The peace and order situation deteriorated so bad that Connie (nee Maria Conchita Pasion), Philip’s wife of 45 years, made a decision that will change their lives forever. The dire situation was compounded when their own security guard was stabbed to death in front of their restaurant. The killers scampered away when Philip approached, thank God, afraid that he was carrying his Browning 8mm issued to him for being an accredited Constabulary anti-narcotics secret agent under a “paid” memorandum order.

Connie decided that they will move to the US for no other reason than to continue their two children’s education. Son James (now married to Judy) graduated from UCSD with a degree in computer science and is now the vice president of a computer consulting firm. They have a talented daughter, Natalia, who is 4.0 at school and excels in piano and ballet. Daughter Ness finished banking and finance at NU and is now the administrator of their newly-setup home care business.
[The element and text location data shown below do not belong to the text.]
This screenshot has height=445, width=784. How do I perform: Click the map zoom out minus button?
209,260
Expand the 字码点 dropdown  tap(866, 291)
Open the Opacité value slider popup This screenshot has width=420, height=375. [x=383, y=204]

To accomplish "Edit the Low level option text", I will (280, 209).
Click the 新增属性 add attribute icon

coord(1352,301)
Their reluctant move to America in 1984 was not as easy as most other immigrants from the Philippines. They entered with an L-1 visa and were allowed to stay only by establishing a business, not by working for others. So they set up their own office and became involved in the money and gift remittance, travel and insurance businesses.

As a life insurance agent, Philip has attained the highest level of achievement bestowed by his company, recognition in their Hall of Fame in 1997. He is the 23rd agent in mainstream America to get the award for the last 60 years.

He considers himself lucky to have traveled the five continents represented by the Olympic rings with his wife. Connie and Philip’s love of travel has taken them to all the islands and major cities of the Philippines. In the US, they have traversed by car 43 states as well as the four major Hawaiian Islands, Bermuda and the Caribbean.

For a while he was involved in Lionism but Philip considers himself retired and detached from the public scene in San Diego now. Earlier in 2000, he founded the Filipino Foundation, a 501(c)3 corporation that took him a year to establish, whose dedicated and ambitious objective was to put up a Filipino Center in San Diego similar to that one near Honolulu. But the idea received lukewarm public support and was swarmed by other competing projects that appeared to have gained no headway either. The project is now in mothballs under the new administration that succeeded him. The failure of this project to get off the ground greatly disillusioned Philip to the point that he shied away from further community involvement. (Maybe the UPAASD can come to the rescue of the project, after all).

An editor-in-chief of his elementary and high school newspapers in addition to his stint with the Philippine Collegian as a freshman, writing is in his blood but he remained an “amateur” all his life. He was discouraged by his high school paper adviser from pursuing a career in writing or journalism and instead was told to get into science or engineering. And that is how he became a geologist-encyclopedia salesman-orchid grower-restaurateur-insurance agent!

Philip may have studied geology but he considers he learned from UP far more than this. His UP experience taught him to be independent and resilient, thus he was able to live his life his way (with apologies to FS). In San Diego, he practiced his inborn talent by writing articles and columns for two San Diego Filipino newspapers. As a fitting culmination to his journalistic “career”, now he volunteered to come out of self-imposed retirement to be the Editor of the UPAASD Directory and Website projects.